STORED DATA:
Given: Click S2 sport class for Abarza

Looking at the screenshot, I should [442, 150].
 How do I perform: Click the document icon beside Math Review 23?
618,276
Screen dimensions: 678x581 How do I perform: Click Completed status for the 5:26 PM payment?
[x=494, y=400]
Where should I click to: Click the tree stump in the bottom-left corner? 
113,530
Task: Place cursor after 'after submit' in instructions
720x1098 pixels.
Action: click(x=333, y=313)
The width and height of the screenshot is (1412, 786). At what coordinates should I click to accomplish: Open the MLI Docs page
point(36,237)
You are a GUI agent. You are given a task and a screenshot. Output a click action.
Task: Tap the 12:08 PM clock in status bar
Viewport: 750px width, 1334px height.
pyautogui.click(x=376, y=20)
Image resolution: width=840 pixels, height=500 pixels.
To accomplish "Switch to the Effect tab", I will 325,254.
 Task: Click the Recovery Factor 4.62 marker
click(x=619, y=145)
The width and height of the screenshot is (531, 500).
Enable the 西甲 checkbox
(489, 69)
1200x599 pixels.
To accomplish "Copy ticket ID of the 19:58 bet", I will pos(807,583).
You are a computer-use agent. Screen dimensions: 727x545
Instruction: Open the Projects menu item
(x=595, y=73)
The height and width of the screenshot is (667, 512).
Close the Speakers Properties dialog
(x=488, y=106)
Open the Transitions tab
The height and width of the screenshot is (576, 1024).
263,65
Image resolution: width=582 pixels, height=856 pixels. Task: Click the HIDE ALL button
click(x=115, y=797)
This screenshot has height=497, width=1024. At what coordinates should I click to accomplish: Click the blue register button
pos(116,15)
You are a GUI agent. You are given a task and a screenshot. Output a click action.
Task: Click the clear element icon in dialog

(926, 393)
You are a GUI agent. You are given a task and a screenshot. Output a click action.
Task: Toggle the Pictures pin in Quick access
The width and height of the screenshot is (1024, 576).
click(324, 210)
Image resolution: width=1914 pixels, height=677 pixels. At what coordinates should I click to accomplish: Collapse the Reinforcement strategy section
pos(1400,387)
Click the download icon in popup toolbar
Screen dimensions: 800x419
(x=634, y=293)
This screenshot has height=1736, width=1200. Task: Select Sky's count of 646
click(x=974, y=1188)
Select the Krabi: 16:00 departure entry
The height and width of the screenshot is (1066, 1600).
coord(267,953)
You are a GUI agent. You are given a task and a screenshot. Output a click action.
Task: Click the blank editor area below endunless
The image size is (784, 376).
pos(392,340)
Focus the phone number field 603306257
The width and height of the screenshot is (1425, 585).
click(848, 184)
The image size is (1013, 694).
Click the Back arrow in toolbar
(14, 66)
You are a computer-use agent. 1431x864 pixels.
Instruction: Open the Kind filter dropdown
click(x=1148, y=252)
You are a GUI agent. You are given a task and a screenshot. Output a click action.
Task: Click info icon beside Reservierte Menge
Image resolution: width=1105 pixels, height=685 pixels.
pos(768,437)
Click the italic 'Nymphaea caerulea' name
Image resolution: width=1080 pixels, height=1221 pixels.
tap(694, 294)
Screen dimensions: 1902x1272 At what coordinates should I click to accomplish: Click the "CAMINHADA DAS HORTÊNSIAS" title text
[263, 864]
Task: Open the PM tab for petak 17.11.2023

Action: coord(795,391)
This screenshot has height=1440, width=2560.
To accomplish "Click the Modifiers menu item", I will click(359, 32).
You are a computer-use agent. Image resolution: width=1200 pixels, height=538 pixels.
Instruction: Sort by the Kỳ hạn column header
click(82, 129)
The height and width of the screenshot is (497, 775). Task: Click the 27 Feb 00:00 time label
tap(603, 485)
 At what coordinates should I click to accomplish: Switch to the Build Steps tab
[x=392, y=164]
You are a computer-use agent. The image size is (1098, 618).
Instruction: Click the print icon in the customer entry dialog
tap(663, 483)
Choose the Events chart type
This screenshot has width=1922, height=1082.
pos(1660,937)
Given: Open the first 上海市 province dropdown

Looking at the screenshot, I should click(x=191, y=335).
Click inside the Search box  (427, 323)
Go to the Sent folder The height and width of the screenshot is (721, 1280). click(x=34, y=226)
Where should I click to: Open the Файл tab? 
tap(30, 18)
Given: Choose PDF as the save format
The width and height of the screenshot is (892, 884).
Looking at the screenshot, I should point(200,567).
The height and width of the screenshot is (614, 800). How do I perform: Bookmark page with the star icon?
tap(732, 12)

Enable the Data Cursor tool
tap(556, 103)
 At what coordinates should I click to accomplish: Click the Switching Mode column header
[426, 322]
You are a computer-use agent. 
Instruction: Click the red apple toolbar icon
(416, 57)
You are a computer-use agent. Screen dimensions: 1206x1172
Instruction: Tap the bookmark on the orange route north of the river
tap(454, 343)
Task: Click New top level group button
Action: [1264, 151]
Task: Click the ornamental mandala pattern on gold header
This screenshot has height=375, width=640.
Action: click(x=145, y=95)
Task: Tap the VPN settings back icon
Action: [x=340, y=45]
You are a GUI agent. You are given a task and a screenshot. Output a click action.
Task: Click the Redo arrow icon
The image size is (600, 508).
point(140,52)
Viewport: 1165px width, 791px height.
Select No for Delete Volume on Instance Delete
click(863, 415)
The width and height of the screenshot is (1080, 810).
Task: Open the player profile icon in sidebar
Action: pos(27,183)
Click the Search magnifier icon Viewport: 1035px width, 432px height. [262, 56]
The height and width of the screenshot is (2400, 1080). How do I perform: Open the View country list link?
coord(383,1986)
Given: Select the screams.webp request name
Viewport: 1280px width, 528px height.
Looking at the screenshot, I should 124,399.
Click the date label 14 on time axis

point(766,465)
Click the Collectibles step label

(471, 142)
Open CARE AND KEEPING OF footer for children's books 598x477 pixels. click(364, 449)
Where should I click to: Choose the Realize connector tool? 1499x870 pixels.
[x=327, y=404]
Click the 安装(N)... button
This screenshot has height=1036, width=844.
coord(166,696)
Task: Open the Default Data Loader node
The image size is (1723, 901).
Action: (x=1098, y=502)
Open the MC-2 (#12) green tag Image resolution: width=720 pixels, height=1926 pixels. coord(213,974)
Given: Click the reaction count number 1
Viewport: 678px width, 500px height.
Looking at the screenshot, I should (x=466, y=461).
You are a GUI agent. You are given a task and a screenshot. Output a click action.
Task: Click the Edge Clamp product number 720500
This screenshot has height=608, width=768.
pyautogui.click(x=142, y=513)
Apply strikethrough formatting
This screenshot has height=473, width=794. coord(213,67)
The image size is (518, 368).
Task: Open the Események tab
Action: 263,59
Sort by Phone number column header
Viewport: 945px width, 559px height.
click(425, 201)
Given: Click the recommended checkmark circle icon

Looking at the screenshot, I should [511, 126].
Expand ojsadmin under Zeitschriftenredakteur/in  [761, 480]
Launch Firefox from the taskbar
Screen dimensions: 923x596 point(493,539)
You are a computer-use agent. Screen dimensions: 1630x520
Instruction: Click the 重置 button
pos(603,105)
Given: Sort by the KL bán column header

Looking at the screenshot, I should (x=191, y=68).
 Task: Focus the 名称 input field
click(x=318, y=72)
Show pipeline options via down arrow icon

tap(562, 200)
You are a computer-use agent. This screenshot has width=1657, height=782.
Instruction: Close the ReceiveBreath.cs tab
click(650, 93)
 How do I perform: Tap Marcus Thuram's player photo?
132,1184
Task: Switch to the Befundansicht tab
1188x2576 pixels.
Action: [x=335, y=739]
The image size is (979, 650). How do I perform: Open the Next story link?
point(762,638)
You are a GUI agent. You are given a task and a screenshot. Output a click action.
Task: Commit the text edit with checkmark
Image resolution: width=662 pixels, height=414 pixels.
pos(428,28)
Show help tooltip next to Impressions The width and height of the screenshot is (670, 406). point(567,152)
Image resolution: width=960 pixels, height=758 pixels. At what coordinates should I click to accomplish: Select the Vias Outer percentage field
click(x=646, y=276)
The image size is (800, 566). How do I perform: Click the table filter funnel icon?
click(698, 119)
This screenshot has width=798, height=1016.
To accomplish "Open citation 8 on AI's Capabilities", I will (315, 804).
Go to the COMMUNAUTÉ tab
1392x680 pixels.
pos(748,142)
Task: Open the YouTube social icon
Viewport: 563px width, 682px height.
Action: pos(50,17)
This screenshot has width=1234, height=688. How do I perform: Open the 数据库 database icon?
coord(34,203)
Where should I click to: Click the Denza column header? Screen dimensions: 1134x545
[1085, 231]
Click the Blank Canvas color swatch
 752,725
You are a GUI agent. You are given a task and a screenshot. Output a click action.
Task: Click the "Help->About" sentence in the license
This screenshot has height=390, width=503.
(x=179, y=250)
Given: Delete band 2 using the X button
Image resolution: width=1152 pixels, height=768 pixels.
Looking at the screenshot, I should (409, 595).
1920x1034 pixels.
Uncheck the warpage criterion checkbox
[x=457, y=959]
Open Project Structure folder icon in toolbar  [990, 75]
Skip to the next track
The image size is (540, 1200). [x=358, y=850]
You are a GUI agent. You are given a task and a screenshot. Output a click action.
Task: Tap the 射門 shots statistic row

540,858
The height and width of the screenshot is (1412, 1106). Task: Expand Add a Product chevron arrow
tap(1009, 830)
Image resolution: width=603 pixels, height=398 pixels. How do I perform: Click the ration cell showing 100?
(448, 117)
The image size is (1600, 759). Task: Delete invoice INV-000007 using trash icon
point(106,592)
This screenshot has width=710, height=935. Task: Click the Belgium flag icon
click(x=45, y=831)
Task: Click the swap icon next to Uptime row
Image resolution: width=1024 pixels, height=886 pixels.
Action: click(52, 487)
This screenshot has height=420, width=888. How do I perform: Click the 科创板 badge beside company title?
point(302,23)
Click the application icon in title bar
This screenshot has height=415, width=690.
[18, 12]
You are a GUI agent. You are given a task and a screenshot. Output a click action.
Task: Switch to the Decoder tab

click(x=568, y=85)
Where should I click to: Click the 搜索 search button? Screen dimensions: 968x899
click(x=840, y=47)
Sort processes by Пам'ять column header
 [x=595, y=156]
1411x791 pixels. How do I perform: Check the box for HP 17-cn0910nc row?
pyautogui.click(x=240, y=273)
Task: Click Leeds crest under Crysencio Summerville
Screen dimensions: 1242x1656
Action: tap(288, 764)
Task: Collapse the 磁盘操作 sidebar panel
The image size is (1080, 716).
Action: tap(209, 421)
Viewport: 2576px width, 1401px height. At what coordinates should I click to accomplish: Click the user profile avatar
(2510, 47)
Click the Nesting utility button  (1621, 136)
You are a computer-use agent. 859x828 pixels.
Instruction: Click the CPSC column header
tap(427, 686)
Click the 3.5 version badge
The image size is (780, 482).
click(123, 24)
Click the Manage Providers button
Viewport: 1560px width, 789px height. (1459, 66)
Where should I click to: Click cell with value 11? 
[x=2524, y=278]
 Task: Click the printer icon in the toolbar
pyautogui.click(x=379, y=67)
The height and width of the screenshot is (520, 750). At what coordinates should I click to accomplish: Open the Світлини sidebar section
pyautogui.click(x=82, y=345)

BRIEF: From the entries above, return exactly the line containing "Click the italic 'Nymphaea caerulea' name", the line containing "You are a computer-use agent. The", and all lines between, and nothing else.

TASK SOLUTION:
Click the italic 'Nymphaea caerulea' name
Image resolution: width=1080 pixels, height=1221 pixels.
tap(694, 294)
Screen dimensions: 1902x1272 At what coordinates should I click to accomplish: Click the "CAMINHADA DAS HORTÊNSIAS" title text
[263, 864]
Task: Open the PM tab for petak 17.11.2023

Action: coord(795,391)
This screenshot has height=1440, width=2560.
To accomplish "Click the Modifiers menu item", I will click(359, 32).
You are a computer-use agent. Image resolution: width=1200 pixels, height=538 pixels.
Instruction: Sort by the Kỳ hạn column header
click(82, 129)
The height and width of the screenshot is (497, 775). Task: Click the 27 Feb 00:00 time label
tap(603, 485)
 At what coordinates should I click to accomplish: Switch to the Build Steps tab
[x=392, y=164]
You are a computer-use agent. The image size is (1098, 618).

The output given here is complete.